**WORK ITEM**
Nothing but the lines from the one with "Instruction: Select the" through the end of the data should be set down, each exactly as written, and no picture should be included.

**DATA PROVIDED**
##########

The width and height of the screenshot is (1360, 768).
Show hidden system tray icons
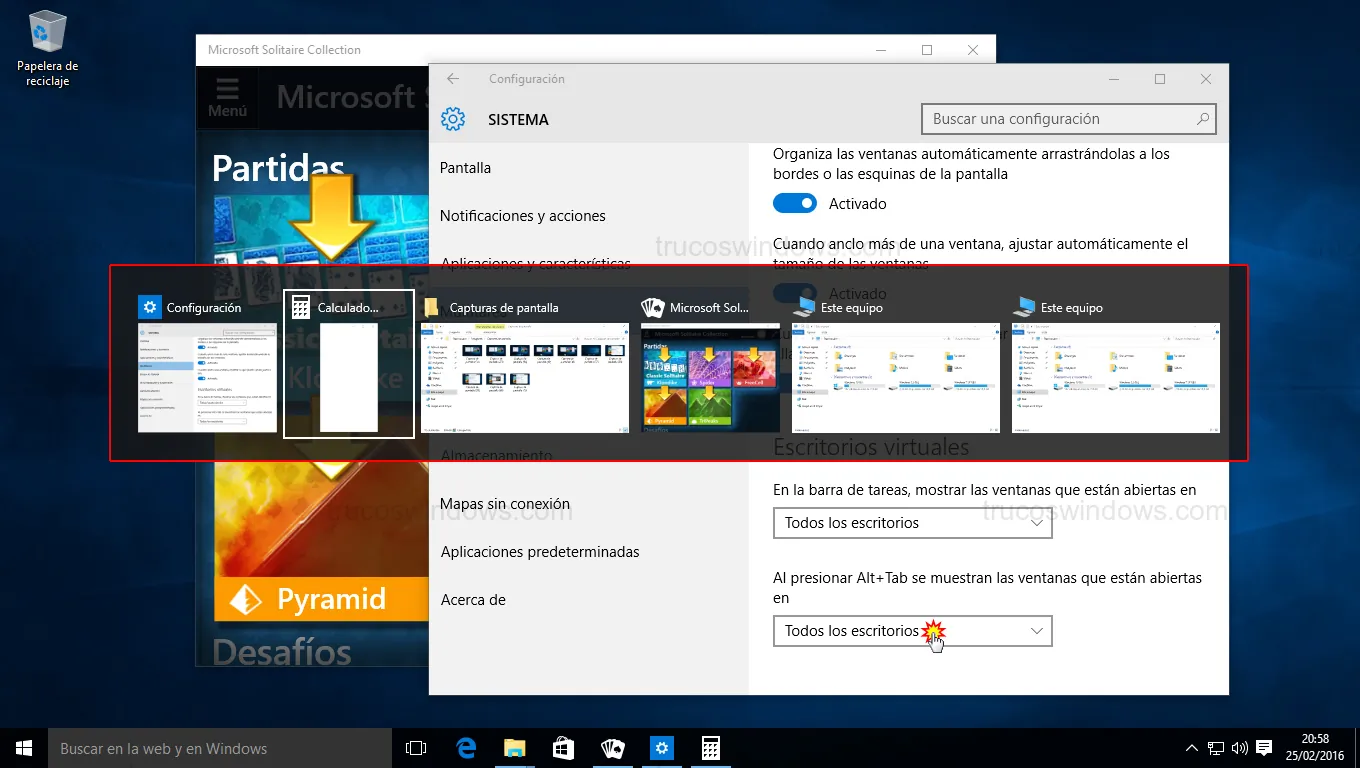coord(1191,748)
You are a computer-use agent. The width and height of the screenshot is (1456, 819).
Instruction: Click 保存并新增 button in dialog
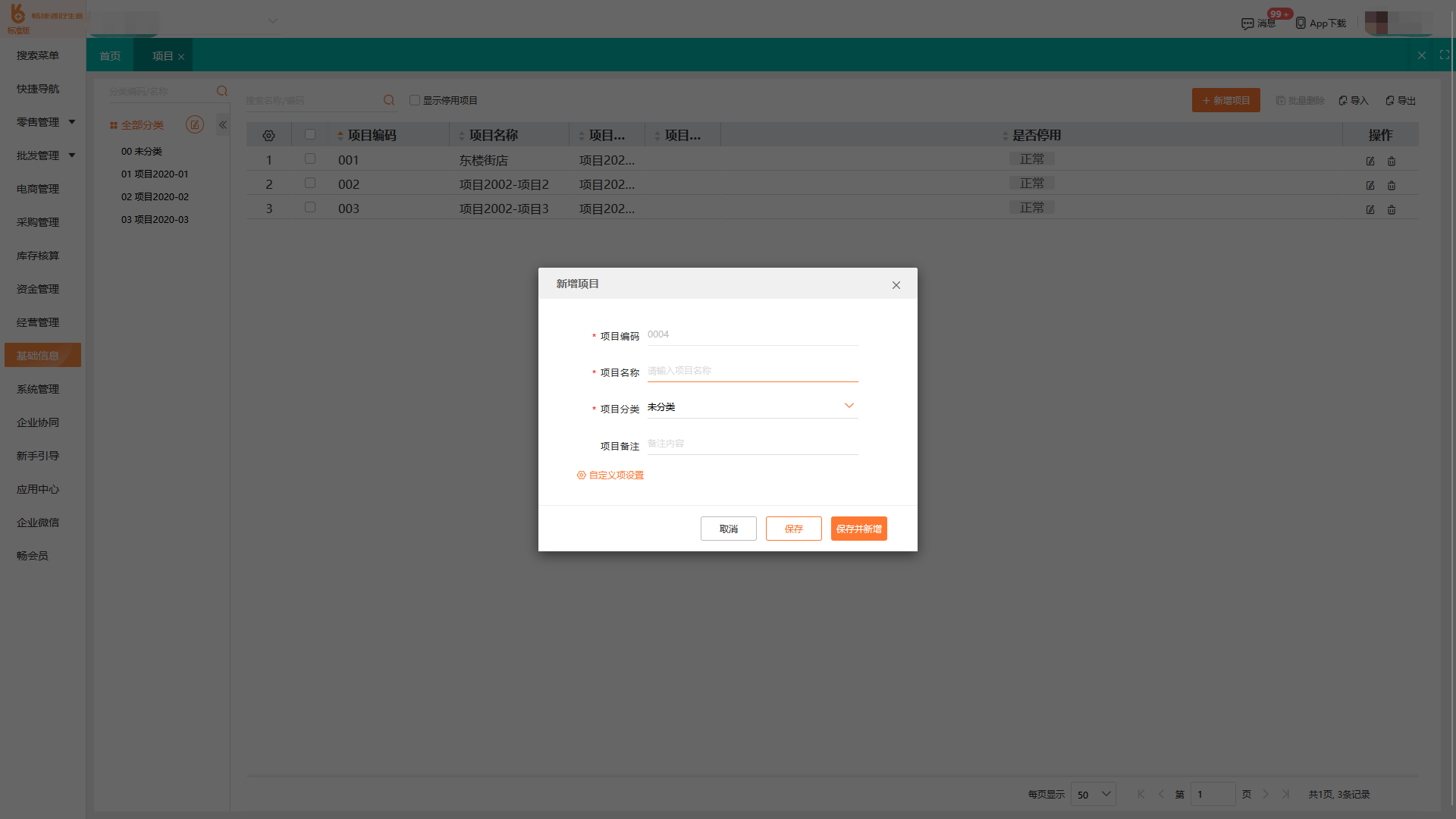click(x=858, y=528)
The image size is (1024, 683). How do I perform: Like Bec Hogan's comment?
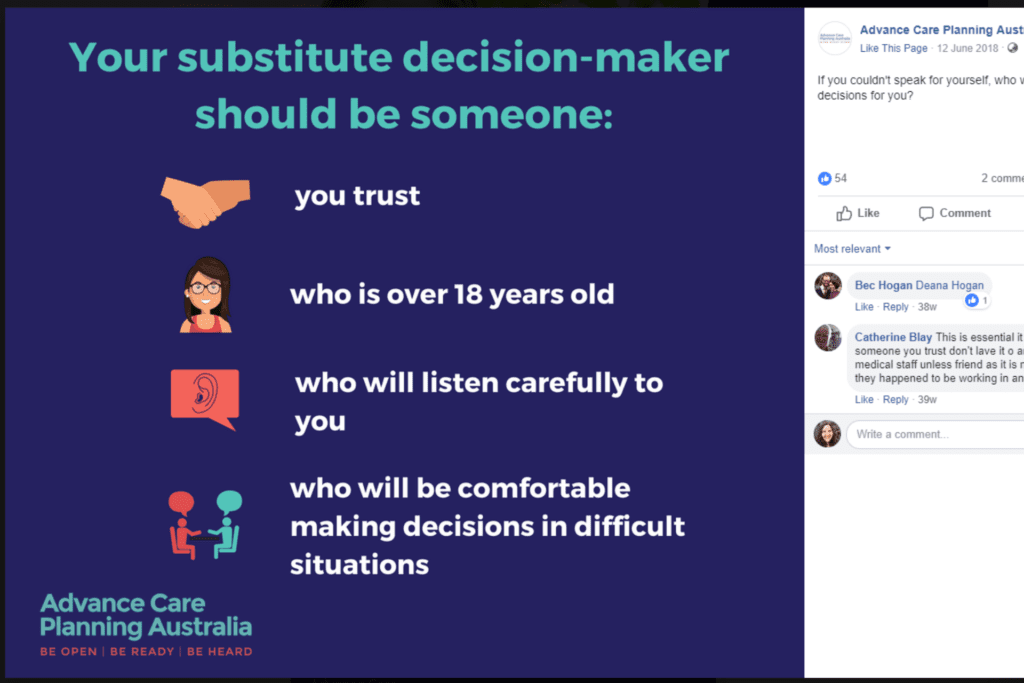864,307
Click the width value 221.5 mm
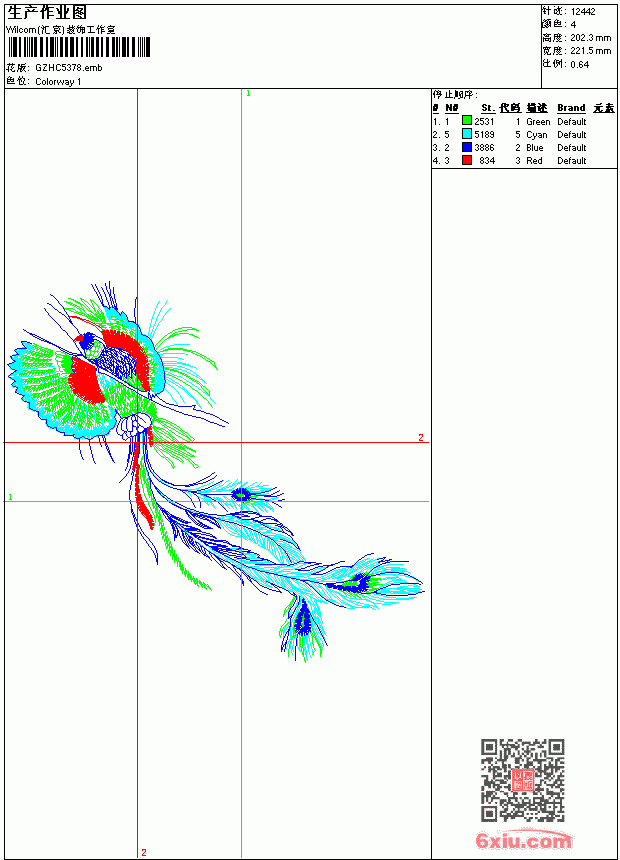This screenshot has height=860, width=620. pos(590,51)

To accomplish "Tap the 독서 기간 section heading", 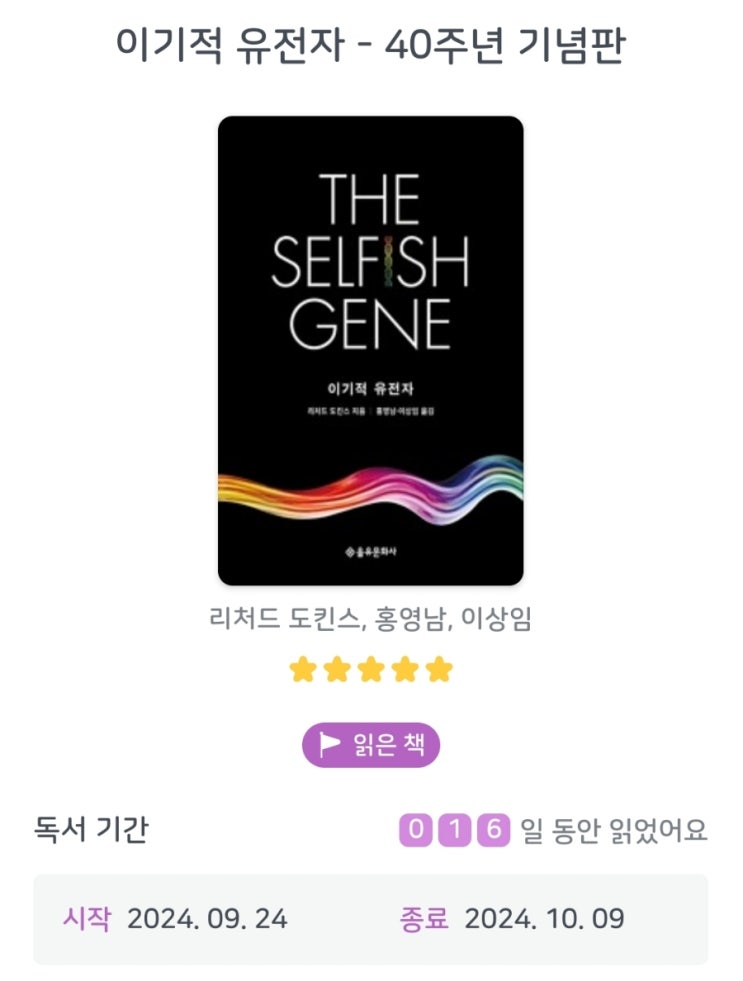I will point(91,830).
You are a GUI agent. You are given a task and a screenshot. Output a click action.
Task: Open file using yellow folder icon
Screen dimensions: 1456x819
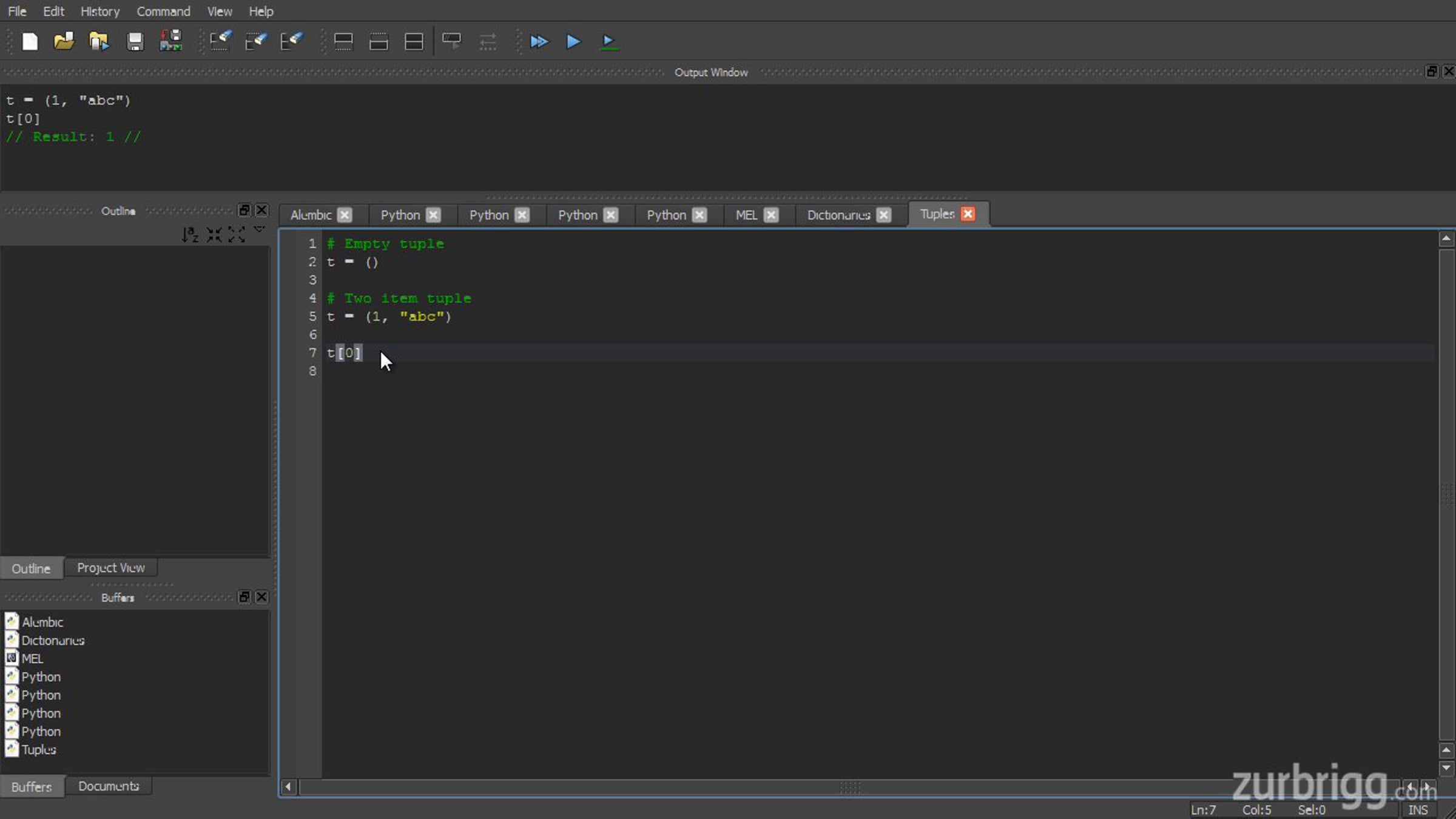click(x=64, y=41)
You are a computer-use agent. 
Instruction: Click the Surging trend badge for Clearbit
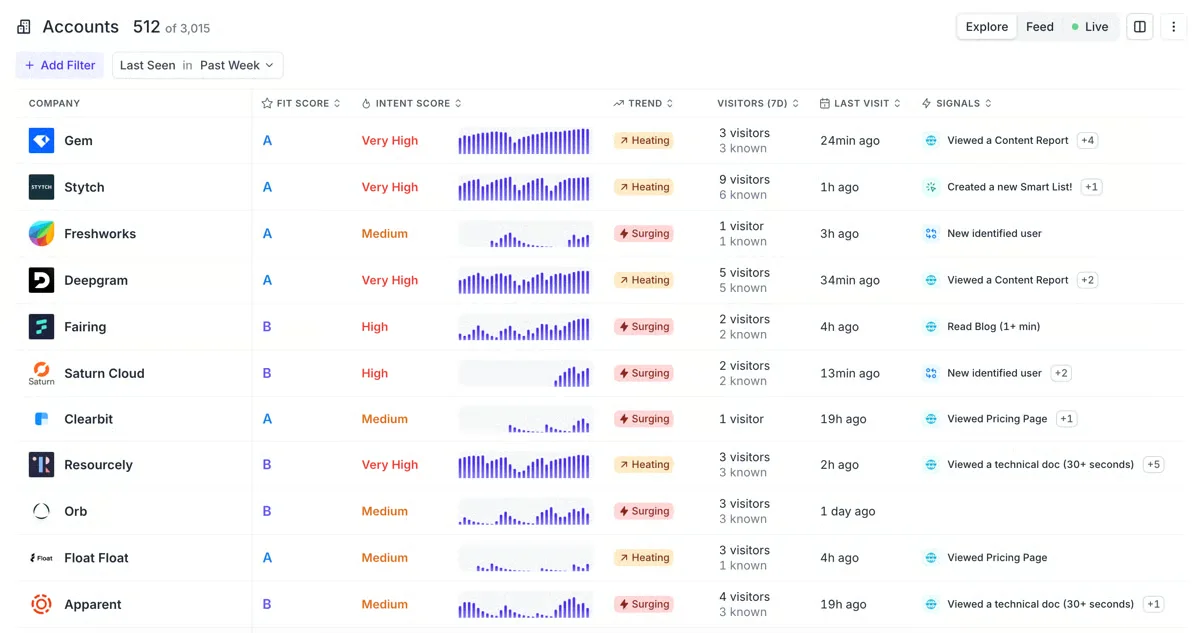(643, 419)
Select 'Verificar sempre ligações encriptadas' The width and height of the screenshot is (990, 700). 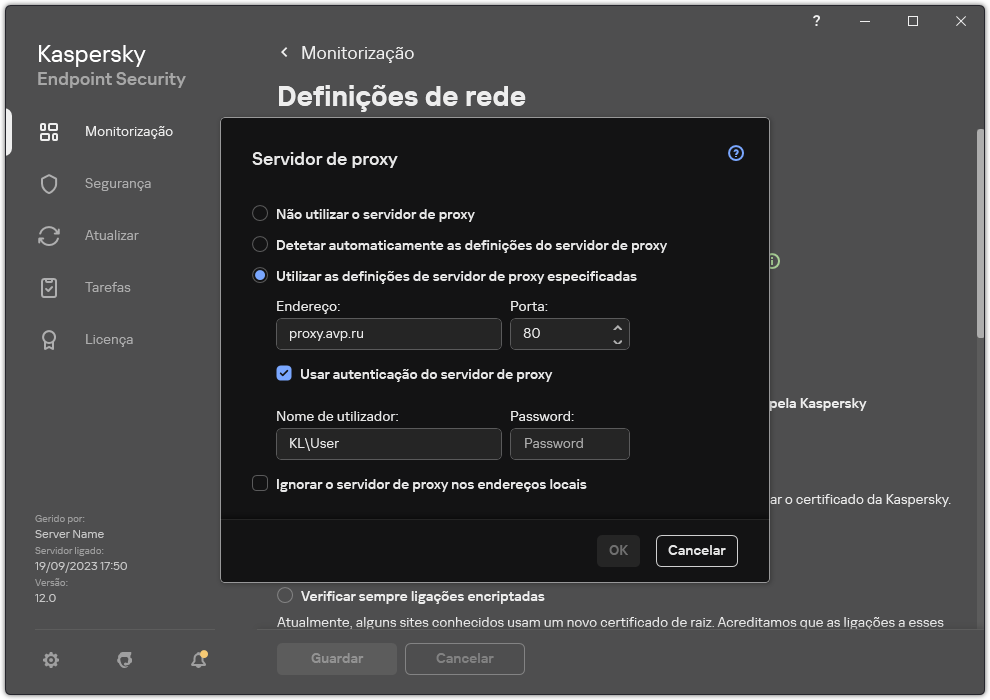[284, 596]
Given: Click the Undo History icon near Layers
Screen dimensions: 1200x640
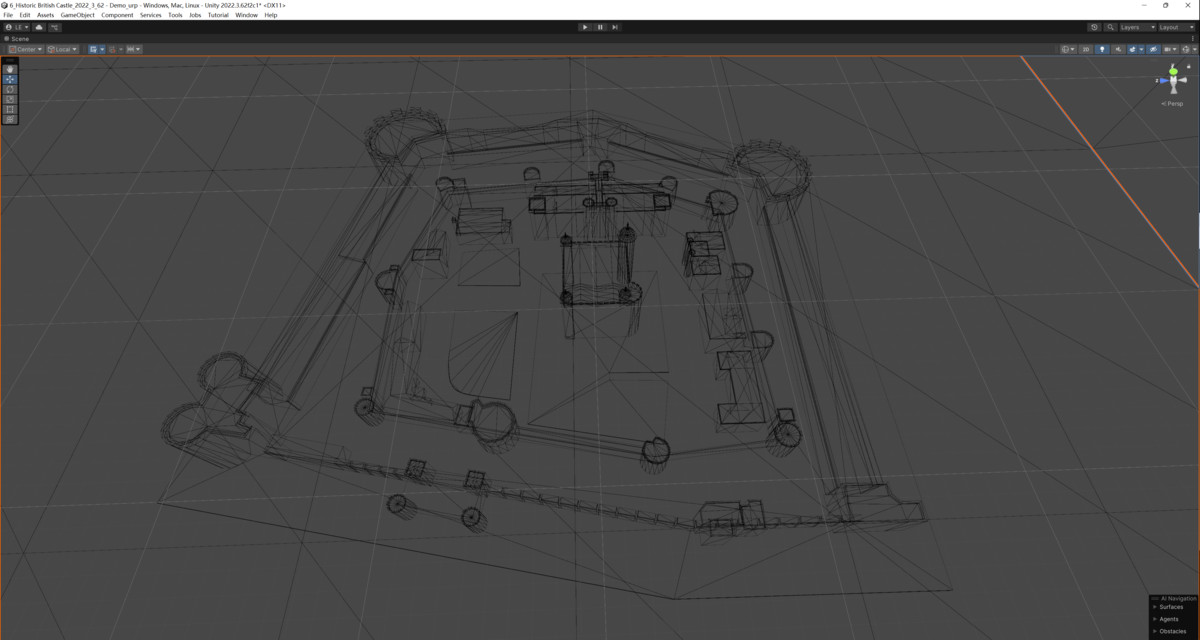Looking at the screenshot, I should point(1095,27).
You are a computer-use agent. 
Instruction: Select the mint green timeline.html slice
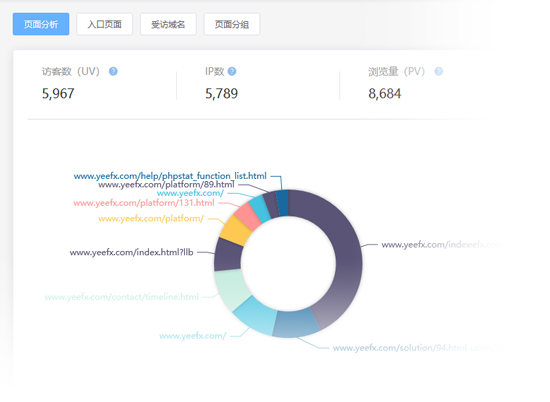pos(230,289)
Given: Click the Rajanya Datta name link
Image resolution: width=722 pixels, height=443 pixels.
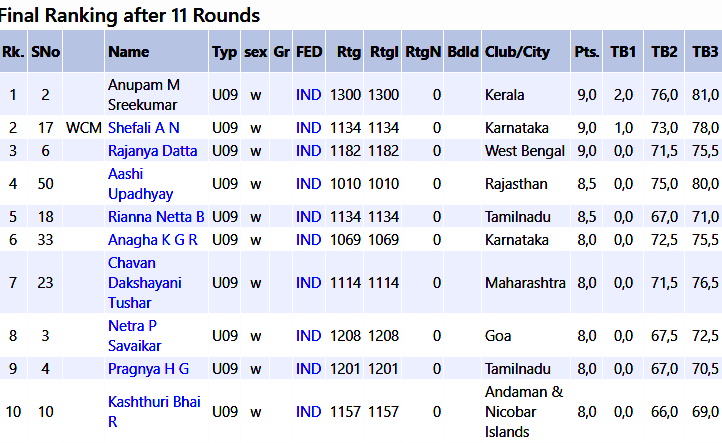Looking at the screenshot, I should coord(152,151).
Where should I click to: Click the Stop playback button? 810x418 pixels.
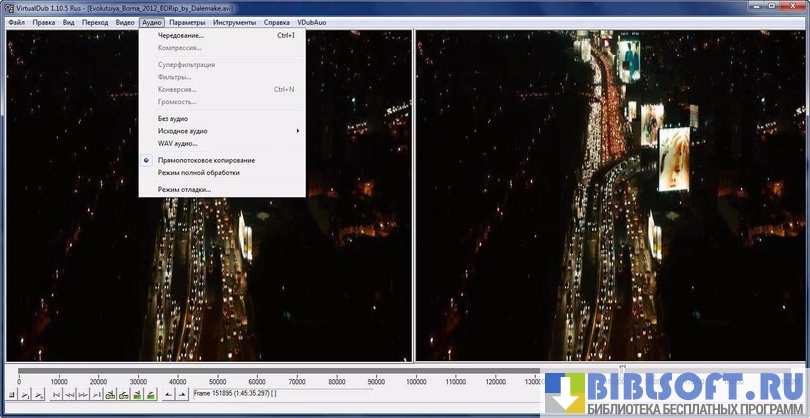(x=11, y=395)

##########

**TASK RESULT**
Instruction: Select the mint green timeline.html slice
pos(230,289)
Given: Click the Rajanya Datta name link
Image resolution: width=722 pixels, height=443 pixels.
Looking at the screenshot, I should coord(152,151).
Where should I click to: Click the Stop playback button? 810x418 pixels.
(x=11, y=395)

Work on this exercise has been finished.